The last reasoned rejection of this claim is the decision of the Shasta County Superior Court. The state court addressed this claim as follows:
Petitioner also claims ineffective assistance of counsel based on trial and appellate counsel's failure to object to the upper term sentence pursuant to Cunningham. However, since petitioner's initial claim has no legal basis, counsel's failure to object cannot be characterized as ineffective. Clearly, petitioner's counsel was aware of SB 40 in that, according to petitioner, appellate counsel told petitioner his sentencing argument ". . . held no merrit (sic)." (Dkt. No. 13-1 at 11.)
The Sixth Amendment guarantees the effective assistance of counsel.
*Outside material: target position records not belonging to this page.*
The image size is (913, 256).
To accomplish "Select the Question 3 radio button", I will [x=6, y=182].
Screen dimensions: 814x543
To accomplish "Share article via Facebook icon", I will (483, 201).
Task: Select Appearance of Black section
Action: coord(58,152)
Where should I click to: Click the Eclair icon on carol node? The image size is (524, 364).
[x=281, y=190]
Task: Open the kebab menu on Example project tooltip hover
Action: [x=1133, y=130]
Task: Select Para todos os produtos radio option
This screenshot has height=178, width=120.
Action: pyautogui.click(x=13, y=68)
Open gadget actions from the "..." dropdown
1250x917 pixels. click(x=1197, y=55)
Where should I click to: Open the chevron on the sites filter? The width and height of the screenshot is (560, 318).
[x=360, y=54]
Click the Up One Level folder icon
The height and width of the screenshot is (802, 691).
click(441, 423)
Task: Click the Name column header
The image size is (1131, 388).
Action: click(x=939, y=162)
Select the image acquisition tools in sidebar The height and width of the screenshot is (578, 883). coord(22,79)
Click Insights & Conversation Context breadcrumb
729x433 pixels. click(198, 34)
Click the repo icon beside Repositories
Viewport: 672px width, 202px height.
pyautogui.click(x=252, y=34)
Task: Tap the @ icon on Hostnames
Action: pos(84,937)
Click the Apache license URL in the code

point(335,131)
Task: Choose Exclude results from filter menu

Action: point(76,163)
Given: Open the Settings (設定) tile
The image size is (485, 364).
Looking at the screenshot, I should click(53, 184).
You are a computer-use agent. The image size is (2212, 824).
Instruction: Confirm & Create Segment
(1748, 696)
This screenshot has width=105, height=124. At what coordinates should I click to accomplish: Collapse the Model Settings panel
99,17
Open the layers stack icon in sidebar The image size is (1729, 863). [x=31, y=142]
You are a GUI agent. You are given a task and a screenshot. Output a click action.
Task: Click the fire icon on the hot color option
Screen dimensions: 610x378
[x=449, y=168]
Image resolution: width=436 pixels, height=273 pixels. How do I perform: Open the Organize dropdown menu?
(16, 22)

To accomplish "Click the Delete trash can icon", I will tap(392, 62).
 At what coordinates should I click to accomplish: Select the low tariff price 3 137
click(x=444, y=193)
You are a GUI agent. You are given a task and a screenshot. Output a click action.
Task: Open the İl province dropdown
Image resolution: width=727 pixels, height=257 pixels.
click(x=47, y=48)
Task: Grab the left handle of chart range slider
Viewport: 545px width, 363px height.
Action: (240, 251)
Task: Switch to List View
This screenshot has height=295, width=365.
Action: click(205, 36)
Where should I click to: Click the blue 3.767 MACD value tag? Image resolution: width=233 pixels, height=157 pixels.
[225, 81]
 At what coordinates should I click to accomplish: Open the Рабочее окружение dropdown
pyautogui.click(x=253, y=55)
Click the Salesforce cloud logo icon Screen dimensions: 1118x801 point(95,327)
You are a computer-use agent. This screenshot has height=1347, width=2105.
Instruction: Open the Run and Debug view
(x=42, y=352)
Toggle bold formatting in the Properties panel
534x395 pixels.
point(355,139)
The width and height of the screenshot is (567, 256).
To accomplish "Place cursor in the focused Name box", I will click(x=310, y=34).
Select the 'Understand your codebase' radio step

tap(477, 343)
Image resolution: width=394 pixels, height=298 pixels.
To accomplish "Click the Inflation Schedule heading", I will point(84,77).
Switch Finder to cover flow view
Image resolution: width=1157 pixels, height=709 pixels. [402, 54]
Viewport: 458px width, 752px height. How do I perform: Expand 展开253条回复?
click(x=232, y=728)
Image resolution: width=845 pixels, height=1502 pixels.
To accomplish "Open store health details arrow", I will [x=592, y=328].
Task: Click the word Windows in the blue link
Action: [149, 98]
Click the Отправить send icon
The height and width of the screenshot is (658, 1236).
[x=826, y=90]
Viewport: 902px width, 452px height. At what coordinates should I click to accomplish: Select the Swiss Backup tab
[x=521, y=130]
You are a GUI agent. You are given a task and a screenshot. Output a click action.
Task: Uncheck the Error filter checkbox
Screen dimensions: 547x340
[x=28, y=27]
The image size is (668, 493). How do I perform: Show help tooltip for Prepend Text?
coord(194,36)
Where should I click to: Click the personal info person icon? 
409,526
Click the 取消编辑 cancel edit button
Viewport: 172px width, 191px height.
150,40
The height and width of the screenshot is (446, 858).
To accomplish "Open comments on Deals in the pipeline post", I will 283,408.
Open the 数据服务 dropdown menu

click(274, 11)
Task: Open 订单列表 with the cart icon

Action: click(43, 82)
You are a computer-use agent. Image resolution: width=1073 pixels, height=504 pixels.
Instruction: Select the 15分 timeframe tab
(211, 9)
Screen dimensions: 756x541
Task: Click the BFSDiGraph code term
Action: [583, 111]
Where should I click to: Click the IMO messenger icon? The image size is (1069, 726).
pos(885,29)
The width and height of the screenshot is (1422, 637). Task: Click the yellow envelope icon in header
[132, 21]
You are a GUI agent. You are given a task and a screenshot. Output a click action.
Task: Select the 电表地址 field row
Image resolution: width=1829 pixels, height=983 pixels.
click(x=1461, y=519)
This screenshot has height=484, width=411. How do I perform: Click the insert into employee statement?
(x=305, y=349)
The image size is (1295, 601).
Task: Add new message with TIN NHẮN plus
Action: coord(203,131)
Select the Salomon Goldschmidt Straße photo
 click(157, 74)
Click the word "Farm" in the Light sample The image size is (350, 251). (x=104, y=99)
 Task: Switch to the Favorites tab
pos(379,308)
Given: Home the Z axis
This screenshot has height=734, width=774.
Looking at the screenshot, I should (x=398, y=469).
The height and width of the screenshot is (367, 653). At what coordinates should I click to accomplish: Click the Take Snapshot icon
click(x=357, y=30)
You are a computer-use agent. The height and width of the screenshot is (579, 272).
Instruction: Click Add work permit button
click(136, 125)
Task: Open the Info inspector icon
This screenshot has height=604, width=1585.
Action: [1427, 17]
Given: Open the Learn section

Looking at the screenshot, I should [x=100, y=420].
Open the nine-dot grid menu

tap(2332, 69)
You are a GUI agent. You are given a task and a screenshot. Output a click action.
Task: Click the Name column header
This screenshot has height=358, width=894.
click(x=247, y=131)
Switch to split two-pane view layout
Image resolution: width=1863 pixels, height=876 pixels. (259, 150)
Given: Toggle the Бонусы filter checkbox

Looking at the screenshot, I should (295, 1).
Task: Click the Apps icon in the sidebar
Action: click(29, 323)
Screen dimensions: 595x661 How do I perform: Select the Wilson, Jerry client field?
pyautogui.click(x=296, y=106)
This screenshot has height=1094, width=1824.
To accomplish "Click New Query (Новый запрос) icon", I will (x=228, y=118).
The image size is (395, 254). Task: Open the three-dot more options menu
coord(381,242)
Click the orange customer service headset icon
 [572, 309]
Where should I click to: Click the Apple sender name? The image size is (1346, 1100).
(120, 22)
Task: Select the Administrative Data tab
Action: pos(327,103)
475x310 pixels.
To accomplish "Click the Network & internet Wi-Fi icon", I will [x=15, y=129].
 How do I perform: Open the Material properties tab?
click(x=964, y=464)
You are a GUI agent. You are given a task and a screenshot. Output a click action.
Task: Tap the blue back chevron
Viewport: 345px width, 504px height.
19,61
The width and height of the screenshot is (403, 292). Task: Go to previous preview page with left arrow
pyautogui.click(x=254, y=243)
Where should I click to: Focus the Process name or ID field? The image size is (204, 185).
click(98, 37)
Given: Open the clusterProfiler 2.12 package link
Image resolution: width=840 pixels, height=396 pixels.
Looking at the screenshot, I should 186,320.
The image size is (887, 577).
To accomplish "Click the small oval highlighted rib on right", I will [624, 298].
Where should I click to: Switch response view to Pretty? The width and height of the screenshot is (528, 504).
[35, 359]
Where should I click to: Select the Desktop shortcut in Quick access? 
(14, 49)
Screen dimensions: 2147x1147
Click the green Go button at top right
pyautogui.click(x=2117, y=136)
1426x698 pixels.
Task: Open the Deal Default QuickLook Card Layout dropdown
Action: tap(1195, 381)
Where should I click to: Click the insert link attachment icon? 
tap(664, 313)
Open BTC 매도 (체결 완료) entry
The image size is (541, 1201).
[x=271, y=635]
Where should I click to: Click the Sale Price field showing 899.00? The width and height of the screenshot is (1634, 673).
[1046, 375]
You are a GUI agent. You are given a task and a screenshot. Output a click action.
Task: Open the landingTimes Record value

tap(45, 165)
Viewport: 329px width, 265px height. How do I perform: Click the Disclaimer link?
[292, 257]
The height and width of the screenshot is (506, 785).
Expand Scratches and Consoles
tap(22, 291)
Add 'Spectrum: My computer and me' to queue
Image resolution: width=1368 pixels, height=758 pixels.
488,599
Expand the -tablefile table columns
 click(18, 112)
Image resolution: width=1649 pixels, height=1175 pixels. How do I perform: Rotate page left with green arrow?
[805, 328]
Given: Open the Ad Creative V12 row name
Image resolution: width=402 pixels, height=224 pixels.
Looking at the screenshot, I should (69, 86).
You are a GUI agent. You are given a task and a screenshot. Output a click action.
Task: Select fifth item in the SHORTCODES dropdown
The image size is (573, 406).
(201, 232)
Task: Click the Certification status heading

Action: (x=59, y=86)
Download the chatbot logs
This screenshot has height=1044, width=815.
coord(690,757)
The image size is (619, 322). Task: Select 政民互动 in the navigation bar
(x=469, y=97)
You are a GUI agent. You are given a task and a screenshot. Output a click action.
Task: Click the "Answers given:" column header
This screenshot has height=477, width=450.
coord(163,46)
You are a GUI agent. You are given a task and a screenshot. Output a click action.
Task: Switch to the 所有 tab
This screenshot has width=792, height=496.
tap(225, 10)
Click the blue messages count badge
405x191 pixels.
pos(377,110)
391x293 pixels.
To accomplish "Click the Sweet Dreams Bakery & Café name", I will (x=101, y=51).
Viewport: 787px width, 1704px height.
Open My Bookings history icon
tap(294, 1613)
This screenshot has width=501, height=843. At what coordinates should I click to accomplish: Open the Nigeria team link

To establish that trial counsel's representation failed to meet Sixth Amendment standards, petitioner must show (1) counsel's performance fell below an objective standard of reasonableness, and (2) prejudice. Strickland v. Washington, 466 U.S. 668 (1984). Trial counsel has a duty "to make reasonable investigations or to make a reasonable decision that makes particular investigations unnecessary." Id. at 691. There is a strong presumption that counsel's conduct falls within the wide range of reasonable professional assistance, or what "'might be considered sound trial strategy.'" Id. at 689 (quoting Michel v. Louisiana, 350 U.S. 91, 101 (1955)).
The Strickland standards apply to appellate counsel as well as trial counsel. Smith v. Murray, 477 U.S. 527, 535-36 (1986); Miller v. Keeney, 882 F.2d 1428, 1433 (9th Cir. 1989). However, an indigent defendant "does not have a constitutional right to compel appointed counsel to press non-frivolous points requested by the client, if counsel, as a matter of professional judgment, decides not to present those points." Jones v. Barnes, 463 U.S. 745, 751 (1983). Counsel "must be allowed to decide what issues are to be pressed." Id. Otherwise, the ability of counsel to present the client's case in accord with counsel's professional evaluation would be "seriously undermined." Id. There is no obligation to raise meritless arguments on a client's behalf. See Strickland, 466 U.S. at 687-88 (requiring showing of deficient performance and prejudice). In order to demonstrate prejudice here, petitioner must demonstrate that, but for counsel's errors, he probably would have prevailed on appeal. Miller, 882 F.2d at 1434, n.9.
As discussed in the previous section, the undersigned concludes that the sentence imposed did not violate petitioner's right to jury trial. Thus, petitioner cannot demonstrate he was prejudiced by appellate counsel's failure to challenge the sentence imposed. Accordingly, the state court's rejection of petitioner's second claim for relief was neither contrary to, nor an unreasonable application of, controlling principles of United States Supreme Court precedent. Therefore, petitioner's second claim for relief should also be denied.
For all of the above reasons, the undersigned denies petitioner's application for a writ of habeas corpus.
Before petitioner can appeal this decision, a certificate of appealability must issue.
28 U.S.C. § 2253(c); Fed. R. App. P. 22(b). A certificate of appealability may issue under 28 U.S.C. § 2253 "only if the applicant has made a substantial showing of the denial of a constitutional right." 28 U.S.C. § 2253(c)(2). The court must either issue a certificate of appealability indicating which issues satisfy the required showing or must state the reasons why such a certificate should not issue. Fed. R. App. P. 22(b).
For the reasons set forth above, the undersigned finds that petitioner has not made a showing of a substantial showing of the denial of a constitutional right.
Accordingly, IT IS HEREBY ORDERED that:
1. Petitioner's application for a petition for writ of habeas corpus is denied; and
2. The court declines to issue the certificate of appealability referenced in 28 U.S.C. § 2253.